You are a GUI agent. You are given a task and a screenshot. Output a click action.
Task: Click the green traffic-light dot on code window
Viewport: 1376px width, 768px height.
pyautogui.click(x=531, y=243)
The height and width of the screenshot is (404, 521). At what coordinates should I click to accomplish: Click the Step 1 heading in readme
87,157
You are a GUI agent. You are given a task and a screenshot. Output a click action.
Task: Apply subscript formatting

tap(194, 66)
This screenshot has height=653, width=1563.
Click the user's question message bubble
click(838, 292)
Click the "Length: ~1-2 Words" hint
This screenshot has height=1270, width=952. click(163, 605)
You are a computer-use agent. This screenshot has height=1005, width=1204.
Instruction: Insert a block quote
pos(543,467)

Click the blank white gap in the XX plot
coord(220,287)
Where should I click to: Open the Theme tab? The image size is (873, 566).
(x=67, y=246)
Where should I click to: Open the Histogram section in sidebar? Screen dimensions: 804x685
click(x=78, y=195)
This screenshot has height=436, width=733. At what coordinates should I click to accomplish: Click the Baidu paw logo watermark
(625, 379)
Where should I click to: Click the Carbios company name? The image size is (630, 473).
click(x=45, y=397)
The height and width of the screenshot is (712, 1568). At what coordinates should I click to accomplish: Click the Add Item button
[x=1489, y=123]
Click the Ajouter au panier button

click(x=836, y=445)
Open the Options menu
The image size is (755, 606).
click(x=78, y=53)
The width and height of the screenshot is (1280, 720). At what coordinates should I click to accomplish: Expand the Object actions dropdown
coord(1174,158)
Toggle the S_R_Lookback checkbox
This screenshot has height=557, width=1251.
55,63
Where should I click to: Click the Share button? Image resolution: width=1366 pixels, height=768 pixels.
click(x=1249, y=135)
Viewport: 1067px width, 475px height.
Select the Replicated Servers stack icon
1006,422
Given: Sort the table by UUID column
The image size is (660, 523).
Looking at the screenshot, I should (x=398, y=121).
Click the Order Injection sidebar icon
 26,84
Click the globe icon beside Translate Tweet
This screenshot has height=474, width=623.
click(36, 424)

★ ★ ★

Once you have read the records above, output each of them verbatim.

You are a GUI agent. You are given a task and a screenshot. Output a click action.
Task: Click the green traffic-light dot on code window
Viewport: 1376px width, 768px height.
pyautogui.click(x=531, y=243)
The height and width of the screenshot is (404, 521). At what coordinates should I click to accomplish: Click the Step 1 heading in readme
87,157
You are a GUI agent. You are given a task and a screenshot. Output a click action.
Task: Apply subscript formatting

tap(194, 66)
This screenshot has height=653, width=1563.
Click the user's question message bubble
click(838, 292)
Click the "Length: ~1-2 Words" hint
This screenshot has height=1270, width=952. click(163, 605)
You are a computer-use agent. This screenshot has height=1005, width=1204.
Instruction: Insert a block quote
pos(543,467)

Click the blank white gap in the XX plot
coord(220,287)
Where should I click to: Open the Theme tab? The image size is (873, 566).
(x=67, y=246)
Where should I click to: Open the Histogram section in sidebar? Screen dimensions: 804x685
click(x=78, y=195)
This screenshot has height=436, width=733. At what coordinates should I click to accomplish: Click the Baidu paw logo watermark
(625, 379)
Where should I click to: Click the Carbios company name? The image size is (630, 473).
click(x=45, y=397)
The height and width of the screenshot is (712, 1568). At what coordinates should I click to accomplish: Click the Add Item button
[x=1489, y=123]
Click the Ajouter au panier button

click(x=836, y=445)
Open the Options menu
The image size is (755, 606).
click(x=78, y=53)
The width and height of the screenshot is (1280, 720). At what coordinates should I click to accomplish: Expand the Object actions dropdown
coord(1174,158)
Toggle the S_R_Lookback checkbox
This screenshot has height=557, width=1251.
55,63
Where should I click to: Click the Share button? Image resolution: width=1366 pixels, height=768 pixels.
click(x=1249, y=135)
Viewport: 1067px width, 475px height.
Select the Replicated Servers stack icon
1006,422
Given: Sort the table by UUID column
The image size is (660, 523).
Looking at the screenshot, I should (x=398, y=121).
Click the Order Injection sidebar icon
 26,84
Click the globe icon beside Translate Tweet
This screenshot has height=474, width=623.
click(36, 424)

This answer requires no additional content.